What the exercise asks:
Scan the records below for the line containing "Task: Toggle the スムーズなスクロール checkbox" and the line containing "Viewport: 640px width, 394px height.". Copy both, plus every line between, exactly.

─── Task material ───

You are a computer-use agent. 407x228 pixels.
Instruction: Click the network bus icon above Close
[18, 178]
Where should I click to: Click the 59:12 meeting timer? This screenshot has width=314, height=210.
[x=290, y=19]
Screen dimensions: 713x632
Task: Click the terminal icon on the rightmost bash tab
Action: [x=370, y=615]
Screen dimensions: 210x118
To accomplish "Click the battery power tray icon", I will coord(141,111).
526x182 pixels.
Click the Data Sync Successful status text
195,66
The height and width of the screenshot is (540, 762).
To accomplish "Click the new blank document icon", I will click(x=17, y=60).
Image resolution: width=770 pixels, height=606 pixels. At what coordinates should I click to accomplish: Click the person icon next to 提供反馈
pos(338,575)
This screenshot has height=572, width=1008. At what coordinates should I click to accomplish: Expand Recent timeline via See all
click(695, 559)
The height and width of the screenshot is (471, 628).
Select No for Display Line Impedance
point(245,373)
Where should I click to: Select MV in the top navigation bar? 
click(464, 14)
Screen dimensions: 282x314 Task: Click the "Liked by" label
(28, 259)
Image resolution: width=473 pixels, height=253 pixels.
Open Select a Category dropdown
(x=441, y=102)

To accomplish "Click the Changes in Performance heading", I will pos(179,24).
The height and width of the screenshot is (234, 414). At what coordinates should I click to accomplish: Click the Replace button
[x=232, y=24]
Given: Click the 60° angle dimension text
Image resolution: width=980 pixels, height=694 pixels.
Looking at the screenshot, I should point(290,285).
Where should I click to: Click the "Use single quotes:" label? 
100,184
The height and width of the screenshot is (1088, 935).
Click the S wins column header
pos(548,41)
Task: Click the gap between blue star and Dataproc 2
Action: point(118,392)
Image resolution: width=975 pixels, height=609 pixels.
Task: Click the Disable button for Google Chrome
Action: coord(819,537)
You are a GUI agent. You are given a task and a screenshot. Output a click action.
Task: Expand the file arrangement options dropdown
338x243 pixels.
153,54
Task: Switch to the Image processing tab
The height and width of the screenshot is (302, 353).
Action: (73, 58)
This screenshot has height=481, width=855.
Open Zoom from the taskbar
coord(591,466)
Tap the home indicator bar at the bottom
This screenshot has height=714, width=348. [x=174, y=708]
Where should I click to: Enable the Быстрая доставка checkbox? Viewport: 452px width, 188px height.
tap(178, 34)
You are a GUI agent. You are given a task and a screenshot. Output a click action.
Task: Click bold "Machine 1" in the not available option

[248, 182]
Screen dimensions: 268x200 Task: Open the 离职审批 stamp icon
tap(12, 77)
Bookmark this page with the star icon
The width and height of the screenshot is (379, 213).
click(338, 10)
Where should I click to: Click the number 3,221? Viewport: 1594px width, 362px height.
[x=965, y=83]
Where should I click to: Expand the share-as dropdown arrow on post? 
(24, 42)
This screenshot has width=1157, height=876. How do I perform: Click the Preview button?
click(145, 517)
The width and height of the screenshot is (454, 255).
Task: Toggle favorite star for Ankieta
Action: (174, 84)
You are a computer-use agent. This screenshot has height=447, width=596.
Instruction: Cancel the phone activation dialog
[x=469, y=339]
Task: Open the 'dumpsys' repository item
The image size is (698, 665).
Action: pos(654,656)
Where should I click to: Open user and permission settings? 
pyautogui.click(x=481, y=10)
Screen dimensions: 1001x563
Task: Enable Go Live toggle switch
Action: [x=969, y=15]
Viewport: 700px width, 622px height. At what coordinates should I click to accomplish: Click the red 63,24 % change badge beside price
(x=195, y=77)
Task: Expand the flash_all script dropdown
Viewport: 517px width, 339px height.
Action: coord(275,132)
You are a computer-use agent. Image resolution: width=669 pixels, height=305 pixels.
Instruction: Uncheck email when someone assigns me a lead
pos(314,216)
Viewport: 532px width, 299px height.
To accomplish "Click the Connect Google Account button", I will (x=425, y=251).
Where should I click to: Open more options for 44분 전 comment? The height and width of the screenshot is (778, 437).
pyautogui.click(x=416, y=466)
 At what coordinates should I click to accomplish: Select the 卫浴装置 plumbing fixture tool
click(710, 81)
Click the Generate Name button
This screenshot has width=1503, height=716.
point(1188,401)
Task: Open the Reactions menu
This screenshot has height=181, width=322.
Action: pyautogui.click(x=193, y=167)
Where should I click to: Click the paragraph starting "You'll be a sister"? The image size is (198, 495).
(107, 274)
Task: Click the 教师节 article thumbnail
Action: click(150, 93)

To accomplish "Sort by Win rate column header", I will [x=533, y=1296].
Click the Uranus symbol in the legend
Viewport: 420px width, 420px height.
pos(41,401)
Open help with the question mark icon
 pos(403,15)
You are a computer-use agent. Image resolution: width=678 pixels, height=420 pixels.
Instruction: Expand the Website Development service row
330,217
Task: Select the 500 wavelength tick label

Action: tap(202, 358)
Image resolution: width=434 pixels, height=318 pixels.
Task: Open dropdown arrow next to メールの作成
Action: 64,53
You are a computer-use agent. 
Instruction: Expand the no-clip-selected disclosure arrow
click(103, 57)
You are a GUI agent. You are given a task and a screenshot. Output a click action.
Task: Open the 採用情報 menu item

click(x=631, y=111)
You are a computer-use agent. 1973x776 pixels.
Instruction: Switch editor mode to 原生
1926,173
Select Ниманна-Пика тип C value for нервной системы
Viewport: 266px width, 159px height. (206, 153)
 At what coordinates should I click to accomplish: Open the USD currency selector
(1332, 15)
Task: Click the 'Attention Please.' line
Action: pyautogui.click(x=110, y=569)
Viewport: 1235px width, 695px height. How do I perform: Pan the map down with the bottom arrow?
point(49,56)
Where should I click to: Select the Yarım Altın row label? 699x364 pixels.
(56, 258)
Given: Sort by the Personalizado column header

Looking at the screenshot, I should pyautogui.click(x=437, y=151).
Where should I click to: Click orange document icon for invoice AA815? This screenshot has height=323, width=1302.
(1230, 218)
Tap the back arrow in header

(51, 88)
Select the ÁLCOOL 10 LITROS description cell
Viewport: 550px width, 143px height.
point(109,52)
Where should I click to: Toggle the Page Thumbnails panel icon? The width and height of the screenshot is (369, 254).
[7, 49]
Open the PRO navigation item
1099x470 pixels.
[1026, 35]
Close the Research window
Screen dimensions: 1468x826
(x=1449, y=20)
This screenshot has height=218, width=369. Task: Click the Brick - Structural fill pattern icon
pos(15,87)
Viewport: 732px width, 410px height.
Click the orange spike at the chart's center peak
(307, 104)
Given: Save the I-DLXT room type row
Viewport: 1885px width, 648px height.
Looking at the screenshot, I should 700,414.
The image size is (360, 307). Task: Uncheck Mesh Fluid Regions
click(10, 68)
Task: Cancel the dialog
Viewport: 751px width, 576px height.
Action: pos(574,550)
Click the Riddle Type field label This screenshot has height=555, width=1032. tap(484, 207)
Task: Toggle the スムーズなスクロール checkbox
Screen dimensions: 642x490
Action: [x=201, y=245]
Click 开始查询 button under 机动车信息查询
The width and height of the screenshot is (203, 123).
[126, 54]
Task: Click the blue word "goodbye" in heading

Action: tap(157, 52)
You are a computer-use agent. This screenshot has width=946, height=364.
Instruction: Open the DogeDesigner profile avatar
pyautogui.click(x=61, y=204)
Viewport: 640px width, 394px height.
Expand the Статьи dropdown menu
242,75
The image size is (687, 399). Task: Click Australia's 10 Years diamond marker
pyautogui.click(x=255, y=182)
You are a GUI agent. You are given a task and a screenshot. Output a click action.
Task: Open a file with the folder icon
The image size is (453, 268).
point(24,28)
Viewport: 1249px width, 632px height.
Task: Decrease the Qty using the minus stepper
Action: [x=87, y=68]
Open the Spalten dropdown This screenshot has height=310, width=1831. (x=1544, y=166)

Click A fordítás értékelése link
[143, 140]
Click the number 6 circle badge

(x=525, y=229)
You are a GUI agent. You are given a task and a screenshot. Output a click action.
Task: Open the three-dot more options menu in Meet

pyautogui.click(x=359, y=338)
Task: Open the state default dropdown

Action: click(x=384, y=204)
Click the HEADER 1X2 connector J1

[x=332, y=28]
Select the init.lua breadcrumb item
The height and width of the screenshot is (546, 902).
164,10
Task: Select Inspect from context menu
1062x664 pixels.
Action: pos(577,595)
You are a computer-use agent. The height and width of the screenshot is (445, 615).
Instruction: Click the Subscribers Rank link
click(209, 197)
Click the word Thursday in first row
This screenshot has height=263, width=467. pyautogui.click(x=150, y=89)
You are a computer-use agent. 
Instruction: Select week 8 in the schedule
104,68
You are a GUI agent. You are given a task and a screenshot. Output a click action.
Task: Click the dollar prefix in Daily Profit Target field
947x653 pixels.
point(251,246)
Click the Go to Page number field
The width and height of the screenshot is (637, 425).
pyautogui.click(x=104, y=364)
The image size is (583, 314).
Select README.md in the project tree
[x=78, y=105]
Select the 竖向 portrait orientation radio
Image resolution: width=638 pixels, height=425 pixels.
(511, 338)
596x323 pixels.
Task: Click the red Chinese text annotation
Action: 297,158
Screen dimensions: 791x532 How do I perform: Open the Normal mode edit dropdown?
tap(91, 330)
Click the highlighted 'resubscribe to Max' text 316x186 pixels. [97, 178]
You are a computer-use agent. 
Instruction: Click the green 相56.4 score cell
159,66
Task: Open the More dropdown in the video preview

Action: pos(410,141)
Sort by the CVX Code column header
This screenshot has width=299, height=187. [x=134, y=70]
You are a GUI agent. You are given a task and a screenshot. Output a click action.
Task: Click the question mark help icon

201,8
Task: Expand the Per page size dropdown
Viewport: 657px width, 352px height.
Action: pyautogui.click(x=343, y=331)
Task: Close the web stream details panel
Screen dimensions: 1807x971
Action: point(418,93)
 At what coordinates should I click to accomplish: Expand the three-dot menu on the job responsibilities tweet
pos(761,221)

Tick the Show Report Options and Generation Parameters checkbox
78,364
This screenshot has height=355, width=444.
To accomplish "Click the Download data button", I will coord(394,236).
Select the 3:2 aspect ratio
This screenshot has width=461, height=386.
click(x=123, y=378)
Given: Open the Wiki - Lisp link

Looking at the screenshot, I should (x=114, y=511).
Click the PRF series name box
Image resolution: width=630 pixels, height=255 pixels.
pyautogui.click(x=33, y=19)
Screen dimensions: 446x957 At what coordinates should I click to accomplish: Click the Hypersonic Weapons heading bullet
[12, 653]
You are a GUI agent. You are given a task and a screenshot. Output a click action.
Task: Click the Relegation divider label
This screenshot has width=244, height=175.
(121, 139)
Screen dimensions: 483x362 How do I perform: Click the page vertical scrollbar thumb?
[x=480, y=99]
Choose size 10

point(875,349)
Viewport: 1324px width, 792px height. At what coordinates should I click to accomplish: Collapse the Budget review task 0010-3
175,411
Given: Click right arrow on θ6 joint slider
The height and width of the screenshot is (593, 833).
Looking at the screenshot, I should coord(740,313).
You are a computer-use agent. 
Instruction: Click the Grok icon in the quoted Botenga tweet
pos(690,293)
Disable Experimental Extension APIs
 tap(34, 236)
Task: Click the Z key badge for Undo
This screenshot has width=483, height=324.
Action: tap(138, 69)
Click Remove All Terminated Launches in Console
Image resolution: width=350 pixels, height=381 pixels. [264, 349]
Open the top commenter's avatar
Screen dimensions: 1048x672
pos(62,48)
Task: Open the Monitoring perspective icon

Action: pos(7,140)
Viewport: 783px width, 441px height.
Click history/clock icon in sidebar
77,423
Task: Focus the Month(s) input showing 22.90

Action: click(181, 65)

───

Task answer:
Task: Toggle the スムーズなスクロール checkbox
Screen dimensions: 642x490
Action: [x=201, y=245]
Click 开始查询 button under 机动车信息查询
The width and height of the screenshot is (203, 123).
[126, 54]
Task: Click the blue word "goodbye" in heading

Action: tap(157, 52)
You are a computer-use agent. This screenshot has width=946, height=364.
Instruction: Open the DogeDesigner profile avatar
pyautogui.click(x=61, y=204)
Viewport: 640px width, 394px height.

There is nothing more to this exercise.